As reported July 6 by the Wall Street Journal, aggrieved individuals who do file claims with FINRA for their investment losses are likely to experience a more “investor-friendly” process than in the past because of recent changes to how an arbitration hearing is conducted and the composition of the arbitration panel.

Specifically, FINRA launched a pilot program in October 2008 that allows 276 cases against 11 participating brokerage firms to be heard annually by an all-public, three-person panel versus having one of the panel members associated with the securities industry. The program is a win for investor advocates, who contend having an industry-affiliated arbitrator reside on an arbitration panel not only can create bias but also sway other panel members against the investor.

Morgan Keegan Losses Keep Growing In FINRA Rulings

More investors are scoring legal victories in their claims against Morgan Keegan & Company and a group of proprietary mutual funds. As reported June 7, 2009, by The Birmingham News, 16 of investors’ 20 wins came in the past 25 arbitration hearings with the Financial Industry Regulatory Authority (FINRA).
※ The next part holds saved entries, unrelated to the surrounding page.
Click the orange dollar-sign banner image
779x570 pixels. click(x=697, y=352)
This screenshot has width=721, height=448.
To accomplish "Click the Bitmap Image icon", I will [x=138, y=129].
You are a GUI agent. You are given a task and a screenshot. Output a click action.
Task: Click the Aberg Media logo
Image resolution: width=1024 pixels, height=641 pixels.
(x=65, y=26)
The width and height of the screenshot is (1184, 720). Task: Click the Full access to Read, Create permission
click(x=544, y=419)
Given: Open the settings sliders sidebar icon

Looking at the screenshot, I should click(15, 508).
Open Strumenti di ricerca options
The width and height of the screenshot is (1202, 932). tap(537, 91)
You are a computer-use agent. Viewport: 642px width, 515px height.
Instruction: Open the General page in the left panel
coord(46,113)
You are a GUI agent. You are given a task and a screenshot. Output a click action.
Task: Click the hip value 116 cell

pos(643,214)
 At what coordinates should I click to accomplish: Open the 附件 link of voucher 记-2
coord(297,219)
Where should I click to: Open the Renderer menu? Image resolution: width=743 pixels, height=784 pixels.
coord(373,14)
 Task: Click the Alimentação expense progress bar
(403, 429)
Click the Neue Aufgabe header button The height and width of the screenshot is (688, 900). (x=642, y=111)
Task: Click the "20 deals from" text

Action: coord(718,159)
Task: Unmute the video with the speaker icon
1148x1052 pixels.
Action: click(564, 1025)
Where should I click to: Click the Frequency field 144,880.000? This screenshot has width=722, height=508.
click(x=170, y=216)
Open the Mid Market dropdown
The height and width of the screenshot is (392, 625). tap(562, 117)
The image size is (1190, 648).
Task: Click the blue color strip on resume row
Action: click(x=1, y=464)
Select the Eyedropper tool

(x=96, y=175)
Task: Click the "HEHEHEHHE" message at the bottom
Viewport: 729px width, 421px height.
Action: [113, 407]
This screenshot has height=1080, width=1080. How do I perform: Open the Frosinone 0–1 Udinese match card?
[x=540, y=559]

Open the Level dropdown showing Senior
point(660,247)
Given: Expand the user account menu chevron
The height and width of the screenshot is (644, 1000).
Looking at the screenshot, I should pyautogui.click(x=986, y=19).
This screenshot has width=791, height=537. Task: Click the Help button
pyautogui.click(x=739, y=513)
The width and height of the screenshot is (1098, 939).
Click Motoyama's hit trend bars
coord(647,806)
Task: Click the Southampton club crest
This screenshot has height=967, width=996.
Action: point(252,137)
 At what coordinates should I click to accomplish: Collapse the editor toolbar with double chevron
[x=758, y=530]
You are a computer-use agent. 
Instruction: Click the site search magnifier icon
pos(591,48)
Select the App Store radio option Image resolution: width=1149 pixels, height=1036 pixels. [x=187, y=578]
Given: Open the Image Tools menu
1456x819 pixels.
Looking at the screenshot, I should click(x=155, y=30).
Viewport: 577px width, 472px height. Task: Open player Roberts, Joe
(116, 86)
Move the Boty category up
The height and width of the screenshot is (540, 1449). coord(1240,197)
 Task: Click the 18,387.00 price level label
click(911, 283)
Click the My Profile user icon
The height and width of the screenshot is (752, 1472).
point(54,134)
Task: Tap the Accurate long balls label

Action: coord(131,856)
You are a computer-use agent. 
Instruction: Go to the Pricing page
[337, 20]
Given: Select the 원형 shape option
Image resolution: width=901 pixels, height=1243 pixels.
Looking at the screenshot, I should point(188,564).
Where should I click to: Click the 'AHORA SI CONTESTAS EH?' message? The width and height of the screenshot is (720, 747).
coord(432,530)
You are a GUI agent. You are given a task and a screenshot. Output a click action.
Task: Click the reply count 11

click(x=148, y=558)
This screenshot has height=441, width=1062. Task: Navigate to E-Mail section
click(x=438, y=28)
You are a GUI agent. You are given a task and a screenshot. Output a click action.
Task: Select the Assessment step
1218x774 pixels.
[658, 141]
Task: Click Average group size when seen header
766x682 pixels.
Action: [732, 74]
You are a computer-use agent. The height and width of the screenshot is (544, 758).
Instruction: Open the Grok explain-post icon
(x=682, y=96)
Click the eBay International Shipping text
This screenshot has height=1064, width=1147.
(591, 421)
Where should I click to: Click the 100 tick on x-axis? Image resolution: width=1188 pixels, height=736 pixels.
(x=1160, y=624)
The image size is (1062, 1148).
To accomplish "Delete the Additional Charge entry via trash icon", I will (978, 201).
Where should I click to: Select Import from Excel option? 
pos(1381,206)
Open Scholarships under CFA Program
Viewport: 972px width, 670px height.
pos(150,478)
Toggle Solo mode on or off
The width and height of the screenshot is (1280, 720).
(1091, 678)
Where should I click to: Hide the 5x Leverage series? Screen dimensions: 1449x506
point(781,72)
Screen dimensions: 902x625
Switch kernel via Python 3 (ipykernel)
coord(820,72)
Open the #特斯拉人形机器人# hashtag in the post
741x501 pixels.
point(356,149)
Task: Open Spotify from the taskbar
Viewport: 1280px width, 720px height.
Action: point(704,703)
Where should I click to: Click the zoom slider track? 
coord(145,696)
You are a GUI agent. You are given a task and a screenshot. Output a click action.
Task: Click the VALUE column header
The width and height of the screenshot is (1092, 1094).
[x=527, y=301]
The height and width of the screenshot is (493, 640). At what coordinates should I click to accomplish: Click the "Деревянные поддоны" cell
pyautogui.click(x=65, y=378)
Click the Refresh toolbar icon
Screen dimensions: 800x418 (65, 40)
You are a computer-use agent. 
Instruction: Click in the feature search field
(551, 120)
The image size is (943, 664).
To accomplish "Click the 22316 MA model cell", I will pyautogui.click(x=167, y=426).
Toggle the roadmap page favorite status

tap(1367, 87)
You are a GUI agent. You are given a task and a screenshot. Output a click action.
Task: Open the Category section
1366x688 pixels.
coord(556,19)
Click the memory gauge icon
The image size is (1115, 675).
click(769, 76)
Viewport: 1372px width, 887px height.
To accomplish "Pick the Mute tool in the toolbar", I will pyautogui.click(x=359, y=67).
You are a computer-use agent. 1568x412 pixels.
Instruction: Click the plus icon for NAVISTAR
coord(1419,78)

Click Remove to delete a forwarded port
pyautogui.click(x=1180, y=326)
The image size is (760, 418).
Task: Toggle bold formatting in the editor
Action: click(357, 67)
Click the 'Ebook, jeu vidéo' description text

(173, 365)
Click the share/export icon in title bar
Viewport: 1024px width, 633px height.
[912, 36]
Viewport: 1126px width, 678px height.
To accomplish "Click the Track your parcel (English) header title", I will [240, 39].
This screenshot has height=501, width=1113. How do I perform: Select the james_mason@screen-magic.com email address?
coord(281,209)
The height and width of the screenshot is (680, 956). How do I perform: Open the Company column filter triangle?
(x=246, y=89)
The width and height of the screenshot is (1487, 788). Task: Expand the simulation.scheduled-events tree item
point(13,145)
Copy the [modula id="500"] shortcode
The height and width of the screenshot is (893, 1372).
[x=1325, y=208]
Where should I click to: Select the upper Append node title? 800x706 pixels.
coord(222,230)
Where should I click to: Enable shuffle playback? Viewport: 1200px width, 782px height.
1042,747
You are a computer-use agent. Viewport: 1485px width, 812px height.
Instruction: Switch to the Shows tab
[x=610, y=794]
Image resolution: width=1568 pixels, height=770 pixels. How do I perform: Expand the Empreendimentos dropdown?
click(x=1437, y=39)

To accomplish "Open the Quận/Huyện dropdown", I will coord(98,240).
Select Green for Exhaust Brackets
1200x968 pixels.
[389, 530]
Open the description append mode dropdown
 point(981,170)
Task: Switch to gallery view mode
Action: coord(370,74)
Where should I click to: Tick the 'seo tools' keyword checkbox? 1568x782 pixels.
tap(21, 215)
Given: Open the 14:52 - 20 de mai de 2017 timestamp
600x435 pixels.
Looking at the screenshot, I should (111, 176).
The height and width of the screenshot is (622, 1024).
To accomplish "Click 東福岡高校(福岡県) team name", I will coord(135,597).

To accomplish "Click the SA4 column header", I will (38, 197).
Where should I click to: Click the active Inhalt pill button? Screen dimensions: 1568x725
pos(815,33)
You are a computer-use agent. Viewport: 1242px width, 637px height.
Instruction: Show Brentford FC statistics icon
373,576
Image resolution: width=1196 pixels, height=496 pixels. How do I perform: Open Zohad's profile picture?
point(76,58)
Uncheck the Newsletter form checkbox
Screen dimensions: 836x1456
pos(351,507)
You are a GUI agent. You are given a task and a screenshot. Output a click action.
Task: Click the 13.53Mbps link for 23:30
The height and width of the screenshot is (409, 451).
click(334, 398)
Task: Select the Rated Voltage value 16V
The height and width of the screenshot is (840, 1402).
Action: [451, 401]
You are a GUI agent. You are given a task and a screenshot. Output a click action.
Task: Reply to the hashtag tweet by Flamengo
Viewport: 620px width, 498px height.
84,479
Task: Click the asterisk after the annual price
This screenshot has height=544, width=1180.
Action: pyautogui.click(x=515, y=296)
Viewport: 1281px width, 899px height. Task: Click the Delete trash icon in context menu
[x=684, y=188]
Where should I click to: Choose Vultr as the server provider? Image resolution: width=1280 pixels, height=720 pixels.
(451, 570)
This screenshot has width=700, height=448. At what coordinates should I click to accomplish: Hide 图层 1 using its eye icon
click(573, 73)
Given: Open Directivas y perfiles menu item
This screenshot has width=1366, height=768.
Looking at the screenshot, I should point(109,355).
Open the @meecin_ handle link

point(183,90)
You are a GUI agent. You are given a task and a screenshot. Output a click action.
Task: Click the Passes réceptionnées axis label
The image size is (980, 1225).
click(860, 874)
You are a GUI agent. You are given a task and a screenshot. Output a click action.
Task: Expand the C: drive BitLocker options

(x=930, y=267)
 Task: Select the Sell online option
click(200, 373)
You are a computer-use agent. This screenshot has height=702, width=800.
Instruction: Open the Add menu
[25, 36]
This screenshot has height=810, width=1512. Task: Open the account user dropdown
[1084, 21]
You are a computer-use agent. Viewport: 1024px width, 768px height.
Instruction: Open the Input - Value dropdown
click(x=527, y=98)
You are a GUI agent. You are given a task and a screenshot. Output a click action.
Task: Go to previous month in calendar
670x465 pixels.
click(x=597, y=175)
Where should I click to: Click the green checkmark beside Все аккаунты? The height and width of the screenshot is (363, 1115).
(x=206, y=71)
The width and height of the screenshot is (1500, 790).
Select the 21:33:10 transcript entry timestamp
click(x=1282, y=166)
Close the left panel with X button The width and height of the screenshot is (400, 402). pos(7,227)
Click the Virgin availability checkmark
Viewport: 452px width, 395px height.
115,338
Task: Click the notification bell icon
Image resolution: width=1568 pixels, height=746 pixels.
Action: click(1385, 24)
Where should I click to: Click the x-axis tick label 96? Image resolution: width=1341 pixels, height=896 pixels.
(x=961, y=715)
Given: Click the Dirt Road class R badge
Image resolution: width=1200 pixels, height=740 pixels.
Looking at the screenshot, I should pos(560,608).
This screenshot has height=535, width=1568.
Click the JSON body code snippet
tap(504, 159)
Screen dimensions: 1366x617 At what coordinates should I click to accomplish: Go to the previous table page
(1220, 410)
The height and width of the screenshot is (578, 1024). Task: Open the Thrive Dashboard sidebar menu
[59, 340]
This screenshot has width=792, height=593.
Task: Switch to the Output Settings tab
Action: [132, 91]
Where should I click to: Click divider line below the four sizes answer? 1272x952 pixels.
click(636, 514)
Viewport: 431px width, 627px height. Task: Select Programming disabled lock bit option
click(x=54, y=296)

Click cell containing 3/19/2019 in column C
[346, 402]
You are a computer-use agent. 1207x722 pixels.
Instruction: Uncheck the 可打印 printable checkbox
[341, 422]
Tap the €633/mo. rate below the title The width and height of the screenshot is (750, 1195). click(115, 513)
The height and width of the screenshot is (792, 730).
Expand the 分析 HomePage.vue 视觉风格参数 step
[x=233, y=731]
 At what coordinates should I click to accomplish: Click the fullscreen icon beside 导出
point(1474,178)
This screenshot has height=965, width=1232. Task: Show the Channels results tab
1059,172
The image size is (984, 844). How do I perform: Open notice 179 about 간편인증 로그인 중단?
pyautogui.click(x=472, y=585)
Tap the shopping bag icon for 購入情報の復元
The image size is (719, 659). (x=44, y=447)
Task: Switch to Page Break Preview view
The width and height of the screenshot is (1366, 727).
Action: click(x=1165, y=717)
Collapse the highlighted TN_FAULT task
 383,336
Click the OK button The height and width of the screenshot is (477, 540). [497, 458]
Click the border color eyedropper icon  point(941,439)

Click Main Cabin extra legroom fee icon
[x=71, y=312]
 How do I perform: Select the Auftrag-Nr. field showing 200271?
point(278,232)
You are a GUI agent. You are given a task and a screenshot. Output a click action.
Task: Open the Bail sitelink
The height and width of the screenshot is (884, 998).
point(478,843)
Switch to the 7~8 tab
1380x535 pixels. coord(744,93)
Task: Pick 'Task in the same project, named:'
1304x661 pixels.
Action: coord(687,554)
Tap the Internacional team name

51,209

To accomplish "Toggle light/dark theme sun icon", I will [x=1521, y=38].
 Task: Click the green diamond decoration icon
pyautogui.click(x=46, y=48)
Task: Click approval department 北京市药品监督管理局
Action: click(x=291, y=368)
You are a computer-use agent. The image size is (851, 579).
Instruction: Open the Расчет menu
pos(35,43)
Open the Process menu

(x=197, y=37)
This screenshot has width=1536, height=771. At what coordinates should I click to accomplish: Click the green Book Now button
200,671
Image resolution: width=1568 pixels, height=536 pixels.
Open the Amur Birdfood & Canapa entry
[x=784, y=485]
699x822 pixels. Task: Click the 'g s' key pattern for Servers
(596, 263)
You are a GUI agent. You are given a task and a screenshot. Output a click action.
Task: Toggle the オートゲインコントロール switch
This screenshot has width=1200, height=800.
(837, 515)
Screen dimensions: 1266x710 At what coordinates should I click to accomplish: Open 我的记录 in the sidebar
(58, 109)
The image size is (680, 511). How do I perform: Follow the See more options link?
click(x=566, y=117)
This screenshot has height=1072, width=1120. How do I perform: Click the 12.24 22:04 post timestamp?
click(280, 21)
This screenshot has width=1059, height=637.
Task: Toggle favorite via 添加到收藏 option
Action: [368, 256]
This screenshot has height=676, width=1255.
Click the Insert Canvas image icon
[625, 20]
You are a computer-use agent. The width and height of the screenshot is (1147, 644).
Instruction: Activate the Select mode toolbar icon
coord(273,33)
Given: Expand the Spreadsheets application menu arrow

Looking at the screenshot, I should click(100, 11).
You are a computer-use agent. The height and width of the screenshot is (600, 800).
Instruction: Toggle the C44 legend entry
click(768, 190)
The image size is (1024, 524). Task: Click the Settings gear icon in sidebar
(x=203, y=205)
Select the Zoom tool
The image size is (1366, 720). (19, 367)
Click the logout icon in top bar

In April, the Memphis-based investment firm suffered six consecutive losses in arbitration negotiations with investors.

Many investors who have filed claims with FINRA lost up to 95% of their money the Morgan Keegan mutual funds.

The claims against Morgan Keegan involve several collapsed bond funds that plummeted in value following the onset of the mortgage loan crisis. The common theme in the majority of investors’ claims is that Morgan Keegan misrepresented the mutual funds as corporate bonds and preferred stocks, giving the illusion of diversification and low risk levels.

Later, losses in the funds - which entailed more than $2 billion between March 31, 2007, and March 31, 2008 - were traced back to the underlying investments made by Morgan Keegan. The investments included risky and untested types of subprime mortgage securities, collateral debt obligations (CDOs) and other debt instruments.

Hyperion Brookfield Asset Management now manages the funds at the center of the ongoing litigation.

FINRA Finds Morgan Keegan Liable

A Birmingham arbitration panel (FINRA Case Number 08-00926) ruled against Morgan Keegan & Company in a claim involving the RMK Select High Income-C Bond Fund. 

In March 2008, investors Richard and Carolyn Bland filed their claim with the Financial Industry Regulatory Authority (FINRA), charging Morgan Keegan of failing to disclose certain risks about the Select High Income-C Bond Fund, unsuitability, failure to supervise and breach of fiduciary duty.

On June 10, 2009, a FINRA panel awarded the Blands $21,000 plus interest, deciding Morgan Keegan failed to properly supervise trading activity in the claimants’ account, allowing all of their assets to be deposited into the Morgan Keegan Select High Income-C Bond Fund to the exclusion of other investments.